Question

Assume that all the given functions have continuous second-order partial derivatives. If $$z=f(x, y),$$ where $$x=r \cos \theta$$ and $$y=r \sin \theta,$$ find (a) $$\partial z / \partial r,(b) \partial z / \partial \theta,$$ and $$(c) \partial^{2} z / \partial r \partial \theta$$

Answer

**step1** Understanding the Problem

The problem asks us to find partial derivatives of a function $$z$$ with respect to $$r$$ and $$\theta$$. We are given that $$z$$ is a function of two independent variables, $$x$$ and $$y$$ (i.e., $$z=f(x, y)$$). Furthermore, $$x$$ and $$y$$ are themselves functions of $$r$$ and $$\theta$$, specifically given by $$x=r \cos \theta$$ and $$y=r \sin \theta$$. We need to compute three specific derivatives:
(a) The first partial derivative of $$z$$ with respect to $$r$$: $$\partial z / \partial r$$.
(b) The first partial derivative of $$z$$ with respect to $$\theta$$: $$\partial z / \partial \theta$$.
(c) The mixed second partial derivative of $$z$$ with respect to $$r$$ and then $$\theta$$: $$\partial^{2} z / \partial r \partial \theta$$.
This type of problem requires the application of the multivariable chain rule, as $$z$$ depends on $$r$$ and $$\theta$$ indirectly through $$x$$ and $$y$$.

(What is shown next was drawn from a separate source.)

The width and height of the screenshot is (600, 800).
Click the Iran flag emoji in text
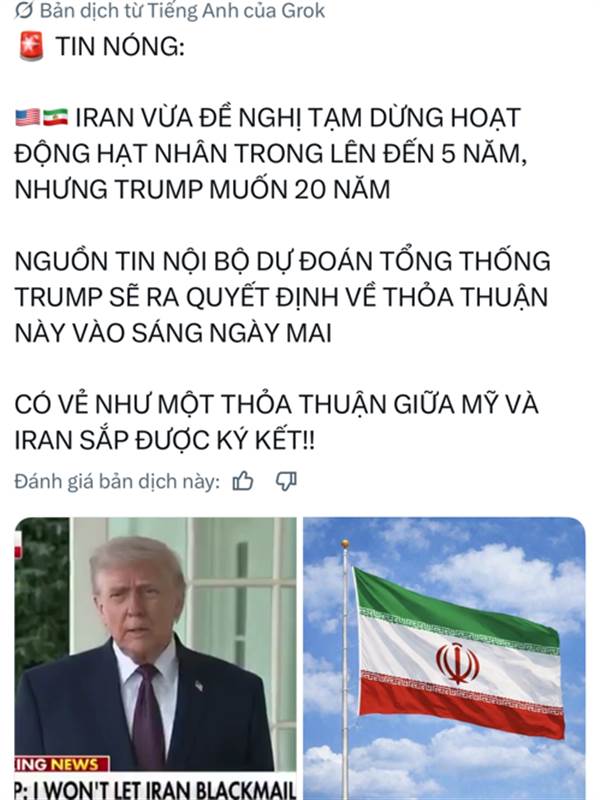tap(55, 117)
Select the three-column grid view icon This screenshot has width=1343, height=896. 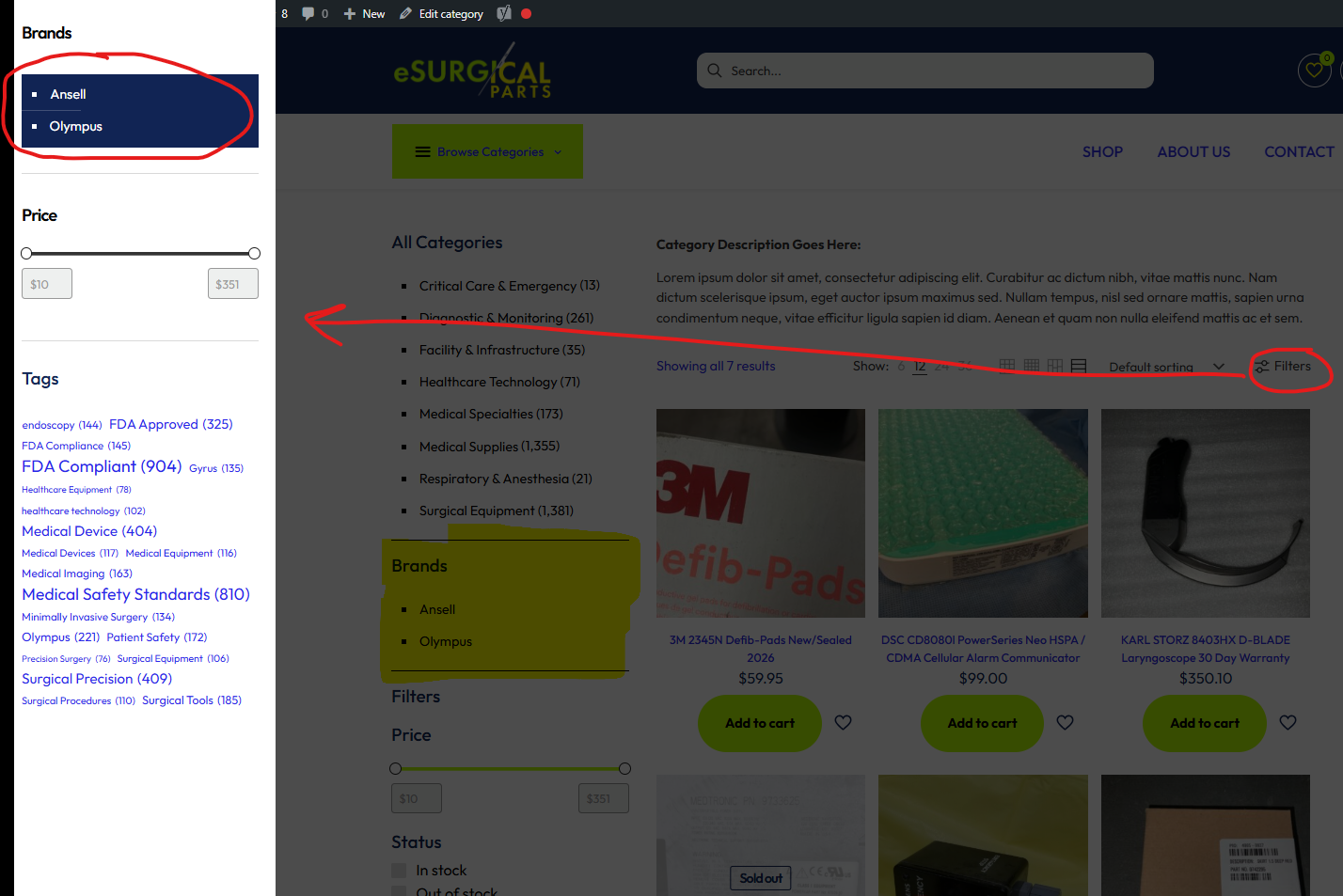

Question1.step2 (Preparing for Part (a): Identifying Chain Rule Components for $$\partial z / \partial r$$)

To find the rate of change of $$z$$ with respect to $$r$$, denoted as $$\partial z / \partial r$$, we use the multivariable chain rule. The rule states that if $$z=f(x, y)$$ and $$x$$ and $$y$$ are functions of $$r$$ (and $$\theta$$), then:
$$ \frac{\partial z}{\partial r} = \frac{\partial z}{\partial x} \frac{\partial x}{\partial r} + \frac{\partial z}{\partial y} \frac{\partial y}{\partial r} $$
First, we must determine the partial derivatives of $$x$$ and $$y$$ with respect to $$r$$.
For $$x = r \cos \theta$$: When differentiating with respect to $$r$$, we treat $$\cos \theta$$ as a constant.
$$ \frac{\partial x}{\partial r} = \frac{\partial}{\partial r}(r \cos \theta) = \cos \theta \cdot \frac{\partial}{\partial r}(r) = \cos \theta \cdot 1 = \cos \theta $$
For $$y = r \sin \theta$$: Similarly, when differentiating with respect to $$r$$, we treat $$\sin \theta$$ as a constant.
$$ \frac{\partial y}{\partial r} = \frac{\partial}{\partial r}(r \sin \theta) = \sin \theta \cdot \frac{\partial}{\partial r}(r) = \sin \theta \cdot 1 = \sin \theta $$

Question1.step3 (Solving Part (a): Calculating $$\partial z / \partial r$$)

Now, we substitute the partial derivatives we found in Question1.step2 into the chain rule formula for $$\partial z / \partial r$$:
$$ \frac{\partial z}{\partial r} = \frac{\partial f}{\partial x} \left( \frac{\partial x}{\partial r} \right) + \frac{\partial f}{\partial y} \left( \frac{\partial y}{\partial r} \right) $$
Substituting the computed values:
$$ \frac{\partial z}{\partial r} = \frac{\partial f}{\partial x} (\cos \theta) + \frac{\partial f}{\partial y} (\sin \theta) $$
So, the expression for $$\partial z / \partial r$$ is:
$$ \frac{\partial z}{\partial r} = \cos \theta \frac{\partial f}{\partial x} + \sin \theta \frac{\partial f}{\partial y} $$

Question1.step4 (Preparing for Part (b): Identifying Chain Rule Components for $$\partial z / \partial \theta$$)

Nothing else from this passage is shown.